Впервые я увидел ее в апреле 70-го, на банкете в Доме актера, где обмывали пятидесятилетие Нагибина и который он так описал в своем дневнике: «...Просто удивительно, как в Доме актера все гости подтянулись, обрели высокую и добрую речь, растроганность жестов, какую-то даже красоту. Рекемчук был по меньшей мере графом, Петька — Тэном или Рескиным, и только Л. остался секретарем СП...»
Петька — это Петр Суздалев, критик, искусствовед, давний друг Нагибина. Кто такой Л., который секретарь СП — не знаю, не стану строить догадки.

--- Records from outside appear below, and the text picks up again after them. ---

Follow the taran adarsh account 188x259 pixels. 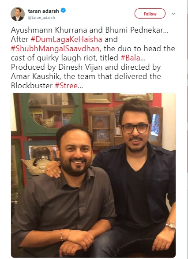coord(150,14)
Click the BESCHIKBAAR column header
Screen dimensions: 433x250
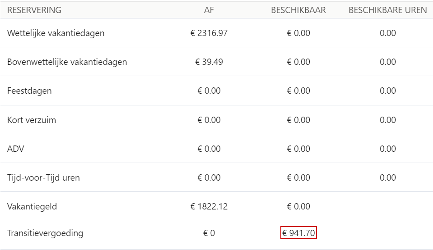pos(298,10)
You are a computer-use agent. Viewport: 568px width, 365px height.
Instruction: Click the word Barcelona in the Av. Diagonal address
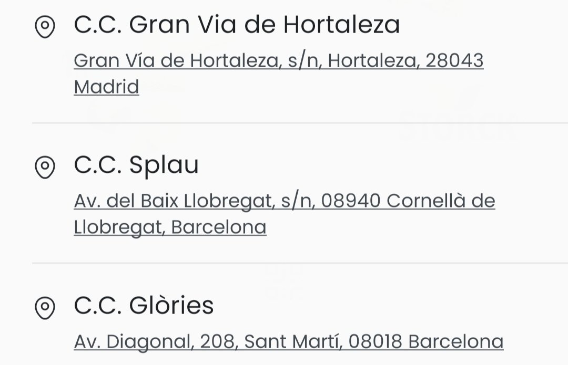[x=455, y=341]
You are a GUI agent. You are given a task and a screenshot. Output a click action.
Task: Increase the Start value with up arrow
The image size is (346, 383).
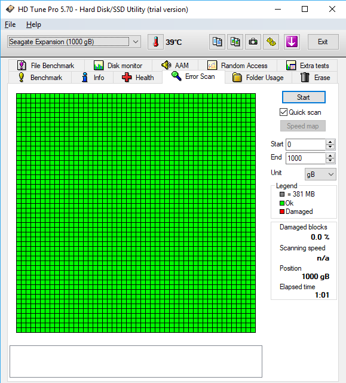click(x=330, y=142)
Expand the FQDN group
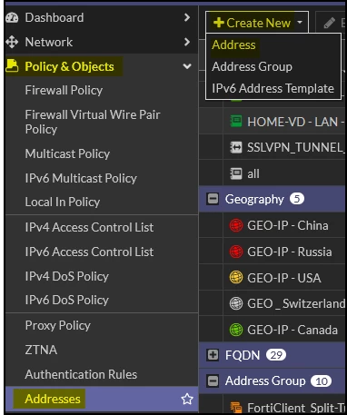Viewport: 347px width, 415px height. (x=213, y=355)
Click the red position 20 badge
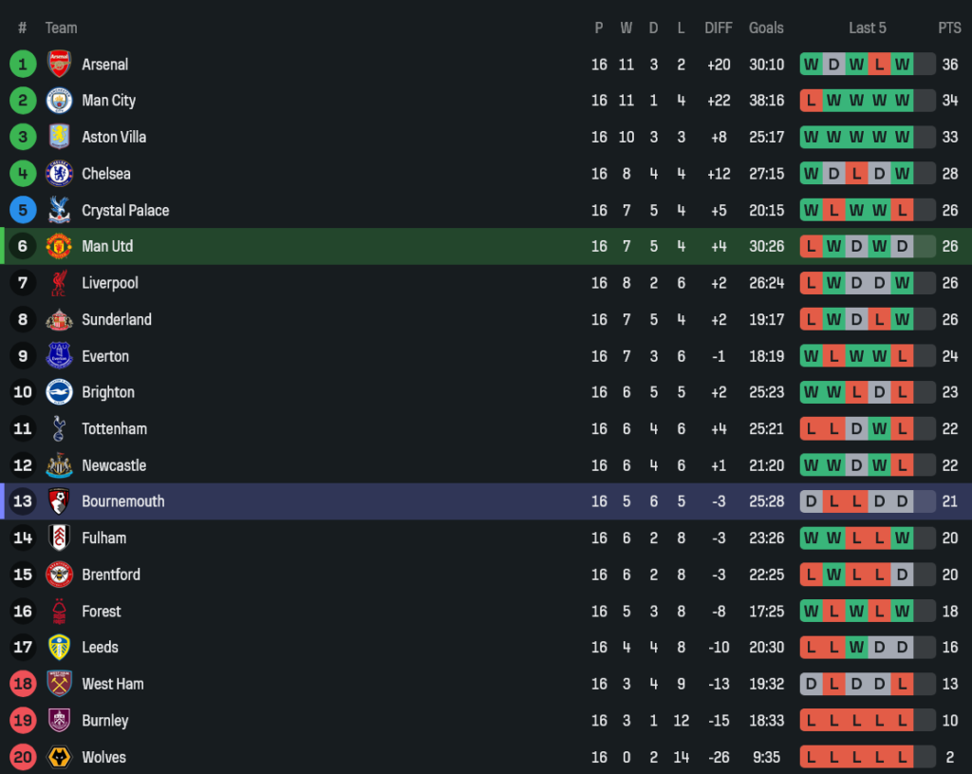The width and height of the screenshot is (972, 774). 23,757
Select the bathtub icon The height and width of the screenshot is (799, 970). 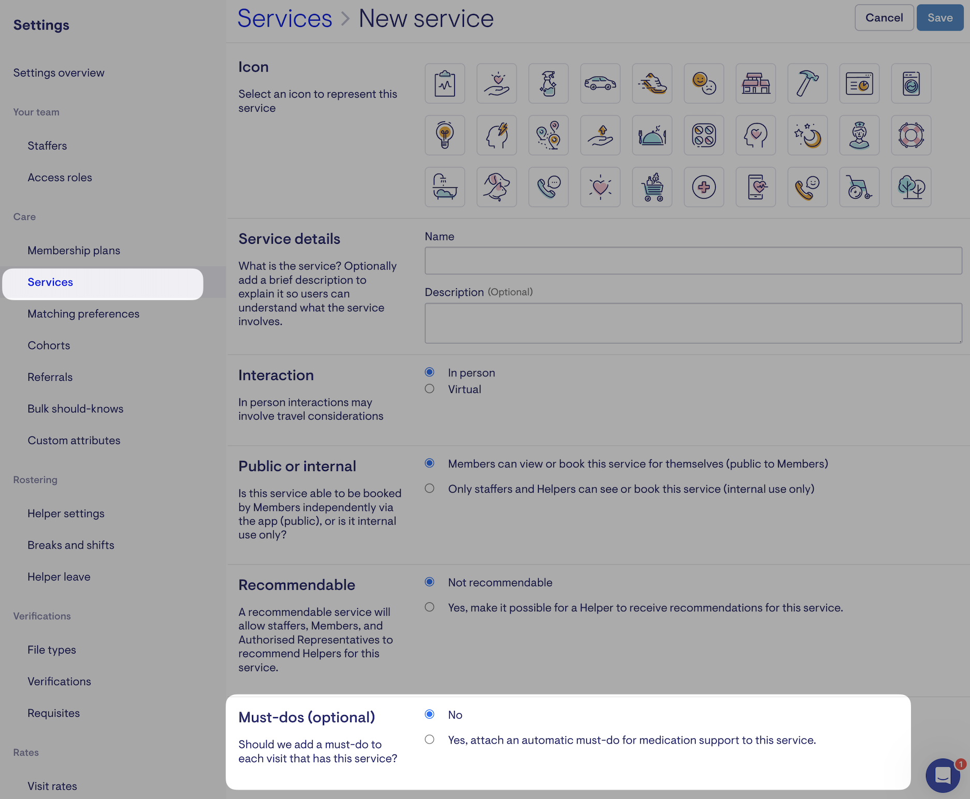pos(445,187)
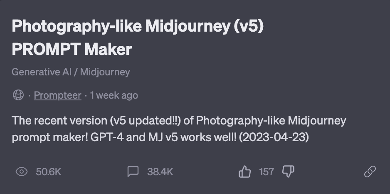Click the '(2023-04-23)' date in description
This screenshot has width=390, height=194.
coord(273,137)
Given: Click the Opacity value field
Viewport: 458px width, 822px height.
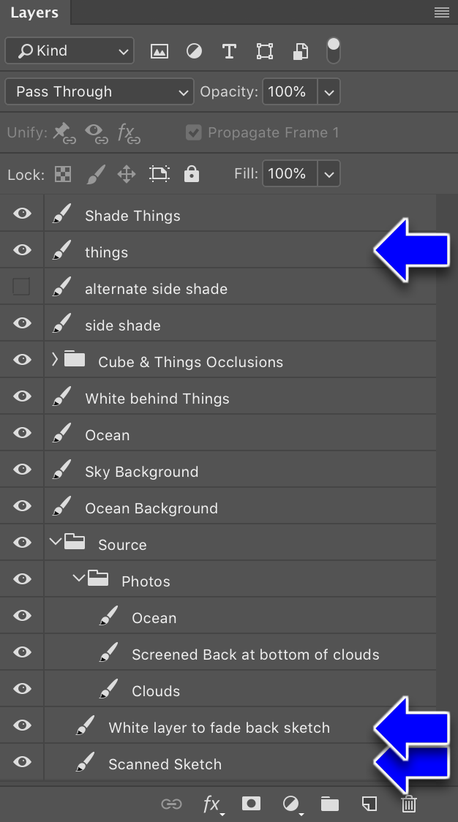Looking at the screenshot, I should click(x=290, y=91).
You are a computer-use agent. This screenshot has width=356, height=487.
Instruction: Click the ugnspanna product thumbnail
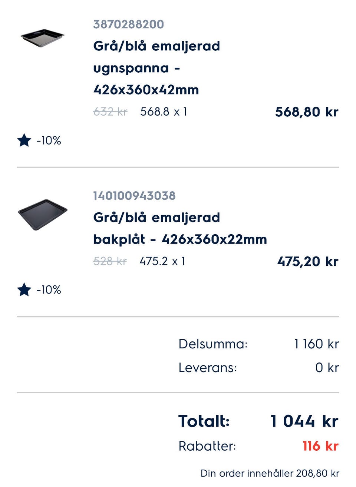(x=42, y=38)
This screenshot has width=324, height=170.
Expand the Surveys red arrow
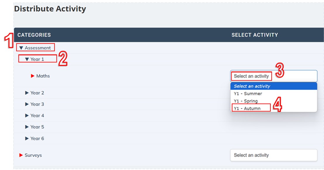point(21,155)
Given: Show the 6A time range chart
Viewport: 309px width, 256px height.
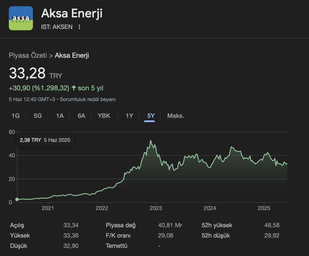Looking at the screenshot, I should (x=81, y=116).
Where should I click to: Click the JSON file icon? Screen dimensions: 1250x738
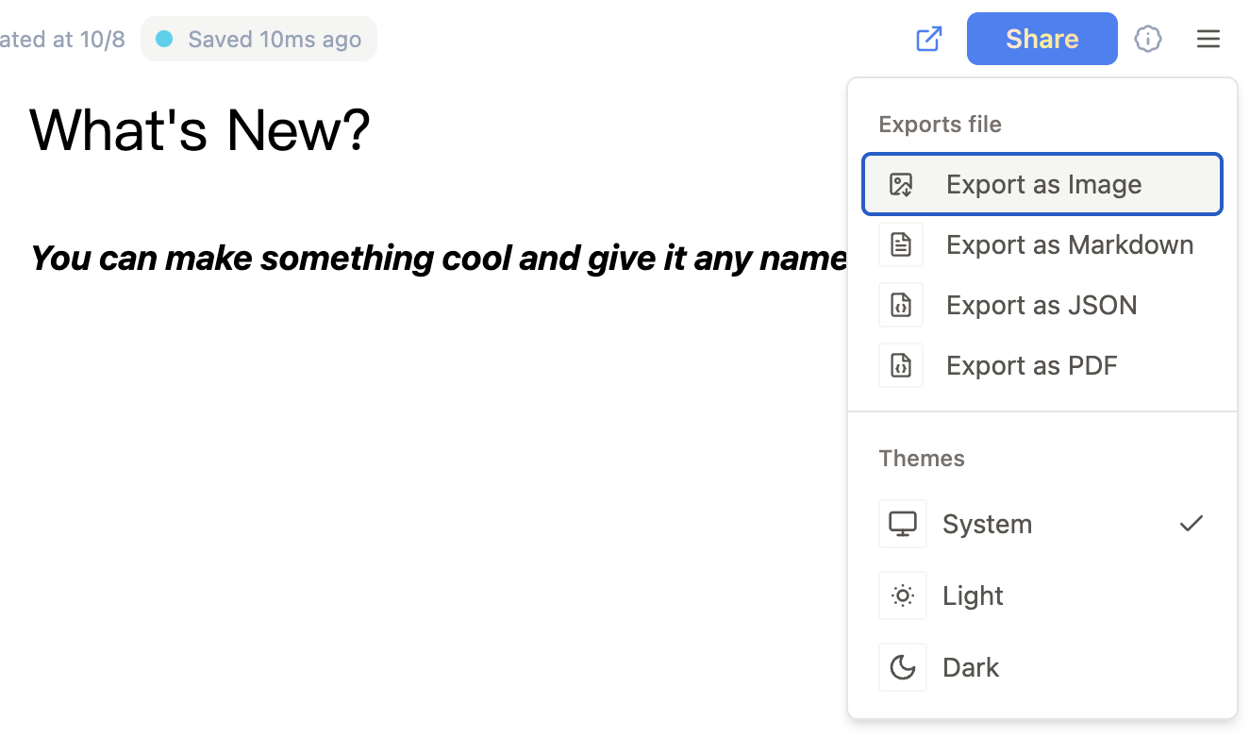(901, 305)
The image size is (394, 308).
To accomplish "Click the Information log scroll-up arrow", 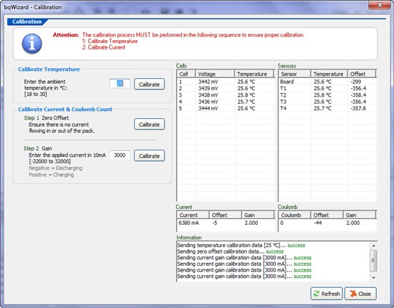I will click(x=373, y=246).
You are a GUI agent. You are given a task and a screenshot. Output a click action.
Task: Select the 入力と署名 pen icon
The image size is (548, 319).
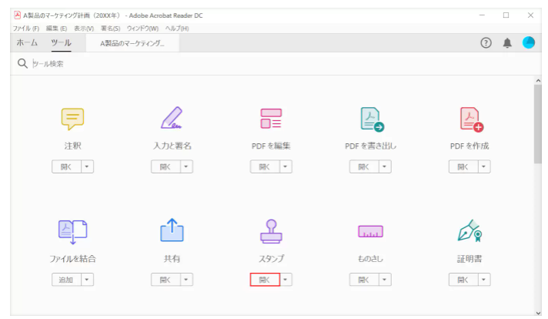pyautogui.click(x=172, y=118)
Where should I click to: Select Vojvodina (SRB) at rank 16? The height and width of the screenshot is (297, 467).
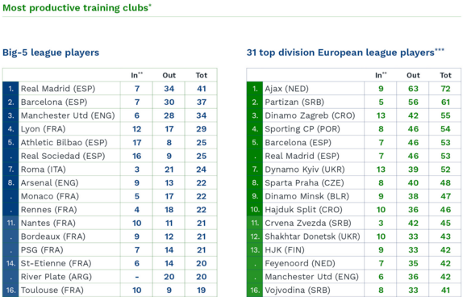pos(298,291)
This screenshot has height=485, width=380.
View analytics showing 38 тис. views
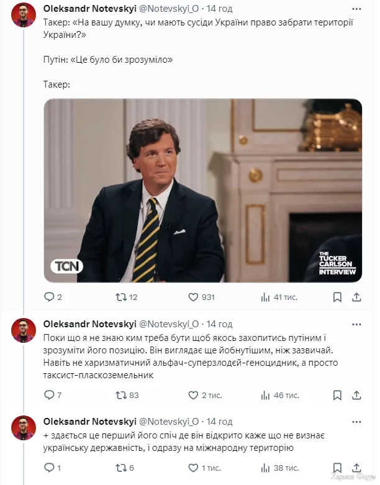280,468
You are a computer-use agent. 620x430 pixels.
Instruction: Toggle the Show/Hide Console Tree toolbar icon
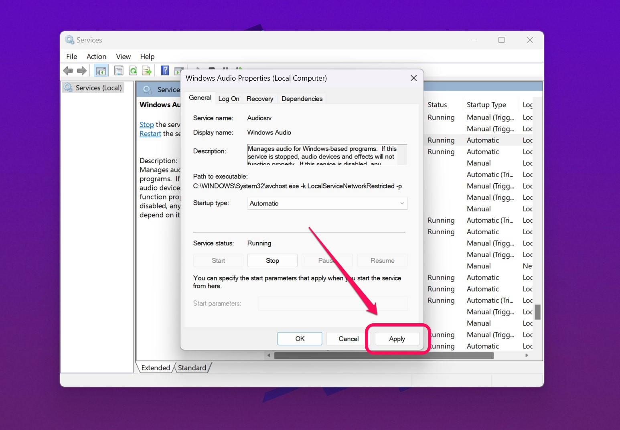point(101,70)
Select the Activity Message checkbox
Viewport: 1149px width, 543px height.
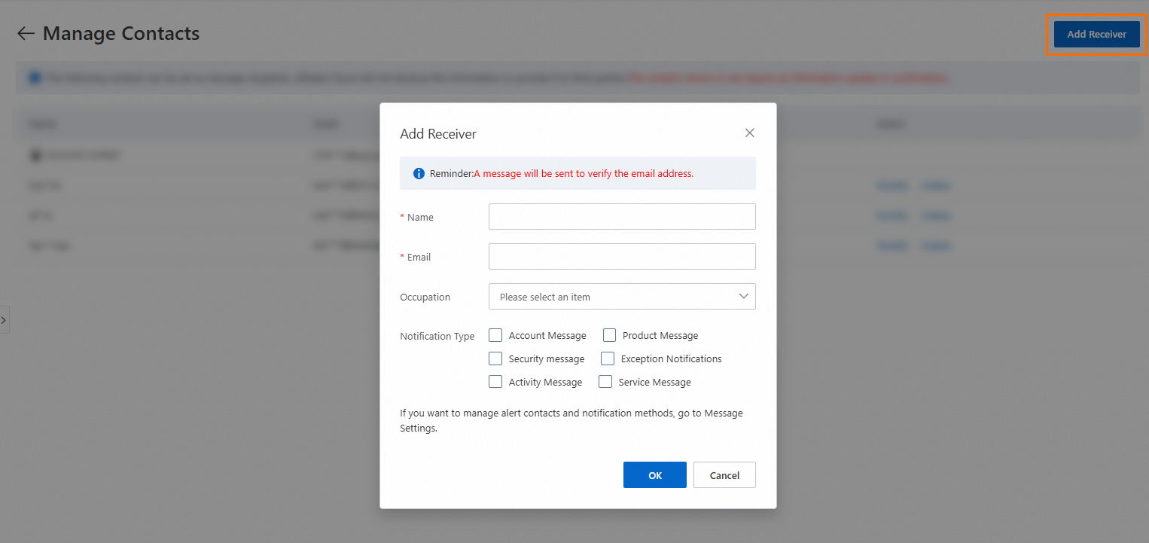pos(495,383)
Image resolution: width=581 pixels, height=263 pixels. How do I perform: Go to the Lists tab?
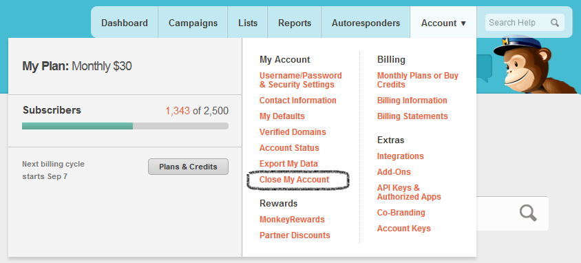248,23
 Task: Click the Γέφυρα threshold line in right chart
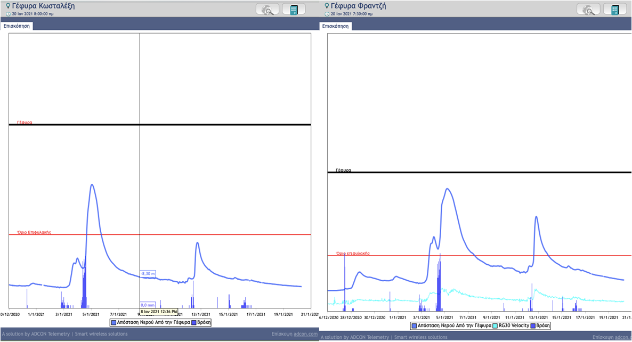pos(480,172)
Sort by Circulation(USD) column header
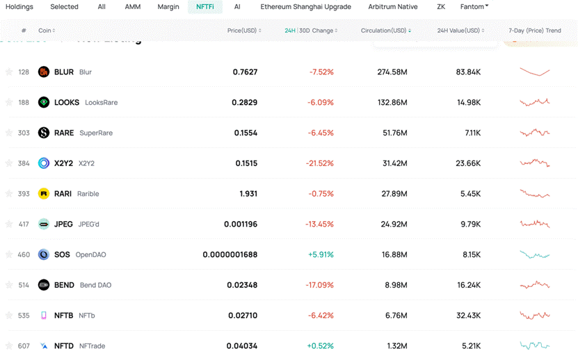578x360 pixels. point(385,31)
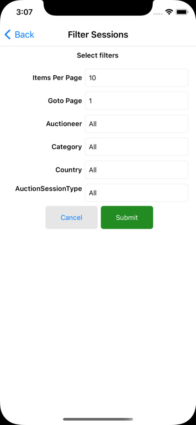Open the Category dropdown field
196x425 pixels.
137,147

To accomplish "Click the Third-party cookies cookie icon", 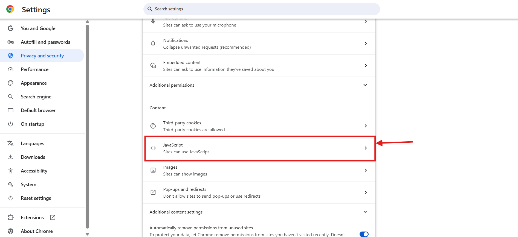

Там же, в Доме актера, я впервые увидел мать юбиляра, Ксению Алексеевну (в повести она — Николаевна): она была уже очень стара, дряхла, и, когда время от времени ей надобилось выйти из-за стола, то через весь банкетный зал, бережно поддерживая, ее вела невестка, Алла Григорьевна Нагибина, высокая, статная, с зорким глазом женщина. И все, конечно, прикидывали мысленно, как выглядели бы в этой роли — в роли заботницы, провожающей старуху в уборную, — прежние жены писателя и, боюсь, не видели их в этой умилительной роли.
Так вот: к телефону в Пахре подошла Алла.
На сей раз тон ее речи был не только удрученным, но и, как мне показалось, несколько отчужденным.
И это меня обеспокоило. Я поспешил объяснить ей, что только что прочел в газете первую главу повести, что она меня очень заинтересовала, что необходимо срочно прочесть всю рукопись, и что, видимо, есть повод для разговора о новой книге Нагибина в «Пике».
— Эту книгу не издаст никто, — жестко сказала она.
— Вот как... а если мы, все же, попробуем?
Алла Григорьевна помолчала, вздохнула, но сдалась:
— Сейчас позову Юру.
Нагибин отнесся к моему звонку более радушно. Вероятно, он еще не был утомлен и пресыщен читательскими восторгами по поводу новой вещи — ведь она только что появилась в печати, к тому же не вся, лишь начало, пролог, — а писатели очень отзывчивы именно на первые знаки внимания.
Кроме того, он знал, что в «Пике» работают заводные ребята: уж если их что-то заинтересовало, уж если им что-то легло на душу, то робеть не станут — дадут «зеленую улицу», как было с его «Любовью вождей». А там уж пускай падают в обморок критические дамы, пускай негодуют литературные мужи.
И был еще один угадываемый оттенок в его тоне: он знал унылую ситуацию на книжном рынке той поры, не обольщался надеждой на то, что его будут осаждать другие издатели, понимал, наконец, что всё может вообще ограничиться публикацией повести в многотиражке «Литературные новости».
— Хорошо, — сказал он. — Завтра Алла привезет в Москву рукопись. Читайте.